The 5 Regrets of the Dying: Part 2

Last week we started taking a look at the 5 regrets of the dying.

We started with the most common: Living based on someone else’s expectations instead of being true to yourself.

If you missed part 1, you can find it here.

The second regret is, “I wish I hadn’t worked so hard.”

People spend the best hours of their life exchanging time for dollars.  All the while rationalizing that it’s temporary.  We tell ourselves, “soon it will be different.”

We’ll get that promotion.

We’ll get that raise.

We’ll get that project off our plate.

We’ll close this deal.

And then…

THEN we will be able to focus more on the ones we love.

It’s a delusion.  There’s always another promotion to get.  Our expenses rise to meet our new income and we need more.  One project leads to another.  We close the deal and it’s “what have you done for me lately?”

There is no THEN.  There is NOW!  You’re children will never be this age again.  Your opportunity to romance your spouse is never more ripe than right now.  This is not a dress rehearsal.  We’re not planning and preparing to start life.  This is it.  We’re living it.

Most of my readers know my passion for teaching people to create leverage so that their financial wellbeing is not dependent on exchanging time for dollars.  But regardless of whether you build financial leverage, abandon the attitude that work is what is most important.  Reject the rationalization that it’s temporary.

Live.

Love.

Connect.

Do it today.

Read Part 3

14 thoughts on “The 5 Regrets of the Dying: Part 2”

  1. Bobby Moore- Thanks Scott this was awesome and so true thanks for sharing . It just reinforces why I’m trying to build this business for my family.

  2. Lived that life, not a lot of love, was not connected with my Lord, myself or my dreams, waited to do it… the next day. Now I am living, loving, connected, and doing it TODAY.
    Big THANKS Scott

  3. “After examining the philosophies, the theories, and the practiced methods of influencing human behavior, I was shocked to learn the simplicity of that one small fact: You will become what you think about most; your success or failure in anything, large or small, will depend on your programming – what you accept from others, and what you say when you talk to yourself.
    It is no longer a success theory; it is a simple but powerful fact. Neither luck nor desire has the slightest thing to do with it. It makes no difference whether we believe it or not. The brain simply believes what you tell it most. And what you tell it about you, it will create. It has no choice.” Shad Helmstetter – “What to Say When You Talk to Yourself”

    We need to reprogram our brains to create possibilities we would have never imagined. Thanks Scott.

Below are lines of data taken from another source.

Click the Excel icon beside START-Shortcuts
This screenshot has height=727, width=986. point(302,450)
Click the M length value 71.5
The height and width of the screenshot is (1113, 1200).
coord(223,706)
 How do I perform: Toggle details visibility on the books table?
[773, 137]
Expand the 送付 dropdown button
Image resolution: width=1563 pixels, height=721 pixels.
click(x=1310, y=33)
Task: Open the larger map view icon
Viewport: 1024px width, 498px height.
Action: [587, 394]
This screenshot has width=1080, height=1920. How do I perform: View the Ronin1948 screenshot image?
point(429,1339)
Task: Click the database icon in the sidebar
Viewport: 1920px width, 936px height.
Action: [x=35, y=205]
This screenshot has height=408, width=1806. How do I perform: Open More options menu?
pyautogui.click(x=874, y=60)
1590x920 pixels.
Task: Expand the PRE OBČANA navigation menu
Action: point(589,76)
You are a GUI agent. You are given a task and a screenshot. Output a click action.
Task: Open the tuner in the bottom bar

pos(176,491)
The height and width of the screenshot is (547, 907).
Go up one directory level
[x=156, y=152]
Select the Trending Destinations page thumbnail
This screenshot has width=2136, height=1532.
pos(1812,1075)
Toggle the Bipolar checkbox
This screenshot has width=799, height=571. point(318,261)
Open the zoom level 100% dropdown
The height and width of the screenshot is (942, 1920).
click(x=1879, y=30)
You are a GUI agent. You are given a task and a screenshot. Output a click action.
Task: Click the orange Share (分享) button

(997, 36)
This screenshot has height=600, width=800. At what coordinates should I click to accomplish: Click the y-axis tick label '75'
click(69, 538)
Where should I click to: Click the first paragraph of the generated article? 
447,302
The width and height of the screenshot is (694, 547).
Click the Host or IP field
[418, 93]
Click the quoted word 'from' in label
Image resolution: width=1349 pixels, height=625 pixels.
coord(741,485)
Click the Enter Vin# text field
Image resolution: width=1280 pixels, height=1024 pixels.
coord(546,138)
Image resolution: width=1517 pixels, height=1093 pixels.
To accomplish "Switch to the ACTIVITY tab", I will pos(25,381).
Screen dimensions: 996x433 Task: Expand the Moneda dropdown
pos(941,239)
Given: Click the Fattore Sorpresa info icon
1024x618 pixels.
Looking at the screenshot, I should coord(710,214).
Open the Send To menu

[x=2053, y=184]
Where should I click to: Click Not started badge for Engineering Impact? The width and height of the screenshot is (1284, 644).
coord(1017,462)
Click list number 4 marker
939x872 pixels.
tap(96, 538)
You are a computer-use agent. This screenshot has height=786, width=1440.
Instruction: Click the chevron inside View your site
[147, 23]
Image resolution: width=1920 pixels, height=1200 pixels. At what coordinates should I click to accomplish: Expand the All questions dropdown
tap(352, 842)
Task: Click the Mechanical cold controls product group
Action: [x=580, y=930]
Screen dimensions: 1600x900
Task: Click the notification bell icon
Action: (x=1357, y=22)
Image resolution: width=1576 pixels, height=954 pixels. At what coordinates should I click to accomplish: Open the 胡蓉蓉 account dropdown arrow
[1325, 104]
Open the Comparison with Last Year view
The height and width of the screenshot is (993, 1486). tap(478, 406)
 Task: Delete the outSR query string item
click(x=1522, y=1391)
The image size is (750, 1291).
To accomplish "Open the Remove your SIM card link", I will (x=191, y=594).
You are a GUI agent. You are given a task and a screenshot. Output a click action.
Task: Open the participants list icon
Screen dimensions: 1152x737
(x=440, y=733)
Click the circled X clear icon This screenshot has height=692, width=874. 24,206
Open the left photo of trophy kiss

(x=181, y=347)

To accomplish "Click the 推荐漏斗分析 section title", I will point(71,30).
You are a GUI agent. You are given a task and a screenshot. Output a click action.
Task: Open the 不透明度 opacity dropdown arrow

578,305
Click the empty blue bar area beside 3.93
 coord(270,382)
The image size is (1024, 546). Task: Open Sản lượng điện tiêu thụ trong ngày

  4. Thank Scott for sharing this with us. Some time we do not react or realize until some else point it out, even though we a ready know!

  5. Hilary Benbenek II

    Thank you, Scott, for this series and the value you are adding to so many people’s (mine, in particular) lives. I resonated with regret #2 and it reminded me of an Al Franken quote I heard just last week:
    “Here’s a line from late Massachusetts Senator Paul Tsongas that is often quoted at commencements. “No man on his deathbed ever said, ‘I wish I had spent more time at the office.’” How does he know that? I’ll bet someone on their deathbed said, “I wish I had spent more time at the office in my twenties and thirties, I would have had a much better life.””
    I want to do today what others aren’t so I can have tomorrow that which they won’t.